[Stored data entries]
━━━━━━━━
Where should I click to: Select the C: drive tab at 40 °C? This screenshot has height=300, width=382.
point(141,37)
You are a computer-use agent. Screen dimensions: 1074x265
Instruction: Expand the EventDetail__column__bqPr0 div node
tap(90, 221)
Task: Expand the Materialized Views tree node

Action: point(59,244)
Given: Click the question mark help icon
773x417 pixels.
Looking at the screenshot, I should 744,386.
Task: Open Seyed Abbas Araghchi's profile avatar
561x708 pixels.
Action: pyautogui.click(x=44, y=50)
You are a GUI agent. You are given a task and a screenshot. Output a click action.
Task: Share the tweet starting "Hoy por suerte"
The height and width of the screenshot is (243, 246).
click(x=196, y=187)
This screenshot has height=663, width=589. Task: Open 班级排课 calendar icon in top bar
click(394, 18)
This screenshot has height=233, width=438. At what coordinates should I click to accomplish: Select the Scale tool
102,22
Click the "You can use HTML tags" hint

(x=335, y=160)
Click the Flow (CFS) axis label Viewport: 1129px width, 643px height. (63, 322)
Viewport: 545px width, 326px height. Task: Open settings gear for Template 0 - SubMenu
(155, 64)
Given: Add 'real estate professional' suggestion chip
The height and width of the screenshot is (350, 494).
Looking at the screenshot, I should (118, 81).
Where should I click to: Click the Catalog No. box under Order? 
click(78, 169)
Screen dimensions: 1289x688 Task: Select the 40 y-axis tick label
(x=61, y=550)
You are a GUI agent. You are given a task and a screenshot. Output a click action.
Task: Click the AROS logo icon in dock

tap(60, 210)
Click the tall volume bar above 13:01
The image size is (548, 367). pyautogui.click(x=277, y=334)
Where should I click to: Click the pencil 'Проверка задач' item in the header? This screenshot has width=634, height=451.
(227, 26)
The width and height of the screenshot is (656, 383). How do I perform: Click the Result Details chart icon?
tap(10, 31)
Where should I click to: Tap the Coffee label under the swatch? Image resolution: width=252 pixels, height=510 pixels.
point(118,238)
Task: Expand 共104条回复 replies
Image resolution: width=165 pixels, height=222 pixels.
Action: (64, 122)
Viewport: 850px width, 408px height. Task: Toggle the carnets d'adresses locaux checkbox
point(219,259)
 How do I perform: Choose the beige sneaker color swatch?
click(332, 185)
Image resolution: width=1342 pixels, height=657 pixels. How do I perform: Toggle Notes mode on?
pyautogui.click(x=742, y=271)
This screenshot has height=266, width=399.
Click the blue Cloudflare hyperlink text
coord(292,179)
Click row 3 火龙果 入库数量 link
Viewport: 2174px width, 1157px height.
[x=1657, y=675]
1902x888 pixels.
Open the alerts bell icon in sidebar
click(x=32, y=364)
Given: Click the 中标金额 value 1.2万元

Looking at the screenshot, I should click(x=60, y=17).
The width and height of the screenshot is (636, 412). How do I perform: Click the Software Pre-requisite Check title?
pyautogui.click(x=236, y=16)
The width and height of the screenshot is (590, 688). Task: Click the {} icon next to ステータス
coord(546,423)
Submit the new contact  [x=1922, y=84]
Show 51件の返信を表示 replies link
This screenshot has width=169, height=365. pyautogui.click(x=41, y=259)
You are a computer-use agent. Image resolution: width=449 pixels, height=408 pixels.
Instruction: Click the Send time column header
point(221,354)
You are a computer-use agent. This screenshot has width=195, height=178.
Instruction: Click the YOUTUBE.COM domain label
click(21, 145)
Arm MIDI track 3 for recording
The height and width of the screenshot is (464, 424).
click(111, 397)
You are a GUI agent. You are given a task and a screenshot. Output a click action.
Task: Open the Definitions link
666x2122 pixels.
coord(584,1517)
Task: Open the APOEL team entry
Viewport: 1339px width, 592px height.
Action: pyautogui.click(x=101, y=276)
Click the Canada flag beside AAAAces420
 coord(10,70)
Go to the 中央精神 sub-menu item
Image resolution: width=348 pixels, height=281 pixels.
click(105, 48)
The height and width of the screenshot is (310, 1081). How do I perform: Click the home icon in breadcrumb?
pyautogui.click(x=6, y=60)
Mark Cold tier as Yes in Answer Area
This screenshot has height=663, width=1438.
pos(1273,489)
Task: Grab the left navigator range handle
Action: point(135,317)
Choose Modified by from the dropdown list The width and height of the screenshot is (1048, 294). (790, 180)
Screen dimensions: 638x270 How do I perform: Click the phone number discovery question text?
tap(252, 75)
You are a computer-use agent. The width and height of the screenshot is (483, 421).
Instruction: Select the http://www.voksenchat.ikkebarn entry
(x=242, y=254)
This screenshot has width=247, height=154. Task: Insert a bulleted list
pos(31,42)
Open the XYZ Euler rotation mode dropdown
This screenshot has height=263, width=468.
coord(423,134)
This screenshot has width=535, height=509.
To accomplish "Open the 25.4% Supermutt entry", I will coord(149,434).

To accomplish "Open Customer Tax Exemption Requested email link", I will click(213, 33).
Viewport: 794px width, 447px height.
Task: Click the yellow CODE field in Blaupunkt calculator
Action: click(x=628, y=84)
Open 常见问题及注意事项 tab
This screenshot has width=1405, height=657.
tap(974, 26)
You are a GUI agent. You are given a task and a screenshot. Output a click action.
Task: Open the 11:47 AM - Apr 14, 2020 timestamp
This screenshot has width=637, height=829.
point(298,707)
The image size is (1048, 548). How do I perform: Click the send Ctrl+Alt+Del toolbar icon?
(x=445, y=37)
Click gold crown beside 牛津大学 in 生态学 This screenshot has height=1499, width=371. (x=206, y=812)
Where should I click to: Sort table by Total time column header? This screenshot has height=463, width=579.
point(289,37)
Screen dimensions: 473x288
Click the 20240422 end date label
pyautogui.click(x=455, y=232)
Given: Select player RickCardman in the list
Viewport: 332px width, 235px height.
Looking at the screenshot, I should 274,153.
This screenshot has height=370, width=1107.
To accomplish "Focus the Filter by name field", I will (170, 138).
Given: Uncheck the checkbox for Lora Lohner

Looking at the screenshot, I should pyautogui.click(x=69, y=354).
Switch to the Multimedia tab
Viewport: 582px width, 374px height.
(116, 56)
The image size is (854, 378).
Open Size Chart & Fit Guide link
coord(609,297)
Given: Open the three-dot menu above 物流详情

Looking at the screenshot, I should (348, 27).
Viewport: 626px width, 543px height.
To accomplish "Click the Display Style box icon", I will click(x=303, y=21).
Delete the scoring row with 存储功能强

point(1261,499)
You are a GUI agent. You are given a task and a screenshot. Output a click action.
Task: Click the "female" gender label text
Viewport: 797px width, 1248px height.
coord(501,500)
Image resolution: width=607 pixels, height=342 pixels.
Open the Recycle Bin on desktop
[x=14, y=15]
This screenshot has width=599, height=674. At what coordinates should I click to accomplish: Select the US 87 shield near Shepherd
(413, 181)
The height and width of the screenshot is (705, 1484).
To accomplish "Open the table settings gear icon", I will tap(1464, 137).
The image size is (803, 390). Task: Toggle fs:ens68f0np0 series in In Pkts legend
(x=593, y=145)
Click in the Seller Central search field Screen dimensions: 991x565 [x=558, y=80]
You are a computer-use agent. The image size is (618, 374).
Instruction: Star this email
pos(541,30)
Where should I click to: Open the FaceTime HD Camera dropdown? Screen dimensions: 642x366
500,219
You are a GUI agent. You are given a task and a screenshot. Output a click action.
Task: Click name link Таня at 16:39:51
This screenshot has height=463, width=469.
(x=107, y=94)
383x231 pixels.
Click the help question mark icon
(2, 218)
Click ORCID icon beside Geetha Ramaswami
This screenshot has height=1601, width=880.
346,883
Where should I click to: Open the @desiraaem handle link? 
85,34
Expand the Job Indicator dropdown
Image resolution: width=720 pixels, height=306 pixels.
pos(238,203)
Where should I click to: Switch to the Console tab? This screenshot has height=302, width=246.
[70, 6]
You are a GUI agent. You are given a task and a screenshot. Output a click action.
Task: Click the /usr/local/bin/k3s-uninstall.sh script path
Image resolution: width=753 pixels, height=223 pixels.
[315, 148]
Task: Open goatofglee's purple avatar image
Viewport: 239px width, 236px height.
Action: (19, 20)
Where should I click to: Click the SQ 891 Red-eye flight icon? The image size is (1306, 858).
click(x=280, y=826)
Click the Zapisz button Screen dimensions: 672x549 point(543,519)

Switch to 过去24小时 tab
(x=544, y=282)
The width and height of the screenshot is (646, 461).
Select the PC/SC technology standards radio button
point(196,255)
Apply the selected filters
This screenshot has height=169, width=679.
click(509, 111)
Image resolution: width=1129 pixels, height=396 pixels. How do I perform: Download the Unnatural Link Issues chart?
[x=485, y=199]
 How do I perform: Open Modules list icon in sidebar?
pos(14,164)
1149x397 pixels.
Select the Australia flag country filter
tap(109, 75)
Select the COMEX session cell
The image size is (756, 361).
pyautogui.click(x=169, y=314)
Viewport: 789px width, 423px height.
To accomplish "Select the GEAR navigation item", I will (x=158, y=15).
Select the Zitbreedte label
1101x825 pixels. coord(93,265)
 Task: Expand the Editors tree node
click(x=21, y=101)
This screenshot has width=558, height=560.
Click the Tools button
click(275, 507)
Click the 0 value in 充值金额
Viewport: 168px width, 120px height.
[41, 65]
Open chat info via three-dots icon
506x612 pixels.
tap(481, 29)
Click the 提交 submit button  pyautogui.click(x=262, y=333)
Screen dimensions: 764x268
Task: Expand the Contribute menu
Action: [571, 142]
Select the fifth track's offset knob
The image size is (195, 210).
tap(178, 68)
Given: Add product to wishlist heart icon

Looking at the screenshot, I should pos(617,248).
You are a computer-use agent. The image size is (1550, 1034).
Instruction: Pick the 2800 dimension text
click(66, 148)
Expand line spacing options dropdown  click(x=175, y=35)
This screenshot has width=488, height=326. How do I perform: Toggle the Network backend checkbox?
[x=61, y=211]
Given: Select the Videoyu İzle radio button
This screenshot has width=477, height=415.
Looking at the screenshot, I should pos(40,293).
━━━━━━━━
◆ **Task to carry out**:
Restate word for word the entries above, starting at the line with "Click ORCID icon beside Geetha Ramaswami" and ending at the line with "The width and height of the screenshot is (646, 461).", inclusive, and no others.

◆ **Result**:
Click ORCID icon beside Geetha Ramaswami
This screenshot has height=1601, width=880.
346,883
Where should I click to: Open the @desiraaem handle link? 
85,34
Expand the Job Indicator dropdown
Image resolution: width=720 pixels, height=306 pixels.
pos(238,203)
Where should I click to: Switch to the Console tab? This screenshot has height=302, width=246.
[70, 6]
You are a GUI agent. You are given a task and a screenshot. Output a click action.
Task: Click the /usr/local/bin/k3s-uninstall.sh script path
Image resolution: width=753 pixels, height=223 pixels.
[315, 148]
Task: Open goatofglee's purple avatar image
Viewport: 239px width, 236px height.
Action: (19, 20)
Where should I click to: Click the SQ 891 Red-eye flight icon? The image size is (1306, 858).
click(x=280, y=826)
Click the Zapisz button Screen dimensions: 672x549 point(543,519)

Switch to 过去24小时 tab
(x=544, y=282)
The width and height of the screenshot is (646, 461).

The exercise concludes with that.